§ Problem details:
Pull every line containing "agent" from the data.

§ Dataset records:
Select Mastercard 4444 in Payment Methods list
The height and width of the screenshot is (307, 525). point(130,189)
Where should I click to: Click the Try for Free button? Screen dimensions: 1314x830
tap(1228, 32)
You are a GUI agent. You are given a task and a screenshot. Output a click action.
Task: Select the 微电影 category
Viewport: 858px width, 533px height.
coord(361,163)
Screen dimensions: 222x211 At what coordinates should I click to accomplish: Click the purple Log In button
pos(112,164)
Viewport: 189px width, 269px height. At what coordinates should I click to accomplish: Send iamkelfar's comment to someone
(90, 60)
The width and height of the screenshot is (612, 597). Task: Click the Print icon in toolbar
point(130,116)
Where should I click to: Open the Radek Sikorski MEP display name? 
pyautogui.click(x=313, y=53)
---
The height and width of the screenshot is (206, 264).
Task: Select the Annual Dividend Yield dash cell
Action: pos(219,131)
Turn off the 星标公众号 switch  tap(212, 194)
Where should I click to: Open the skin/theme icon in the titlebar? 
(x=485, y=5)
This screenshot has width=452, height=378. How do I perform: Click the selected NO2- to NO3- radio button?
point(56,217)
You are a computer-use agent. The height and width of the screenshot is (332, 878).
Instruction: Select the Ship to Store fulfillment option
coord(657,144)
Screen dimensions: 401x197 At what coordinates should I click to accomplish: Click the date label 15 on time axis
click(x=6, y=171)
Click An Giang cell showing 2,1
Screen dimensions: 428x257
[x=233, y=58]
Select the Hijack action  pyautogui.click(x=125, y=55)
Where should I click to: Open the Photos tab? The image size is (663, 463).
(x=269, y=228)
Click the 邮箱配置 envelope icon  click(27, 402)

§ Written solution:
You are a GUI agent. You are given a task and a screenshot. Output a click action.
You are a computer-use agent. The height and width of the screenshot is (332, 878).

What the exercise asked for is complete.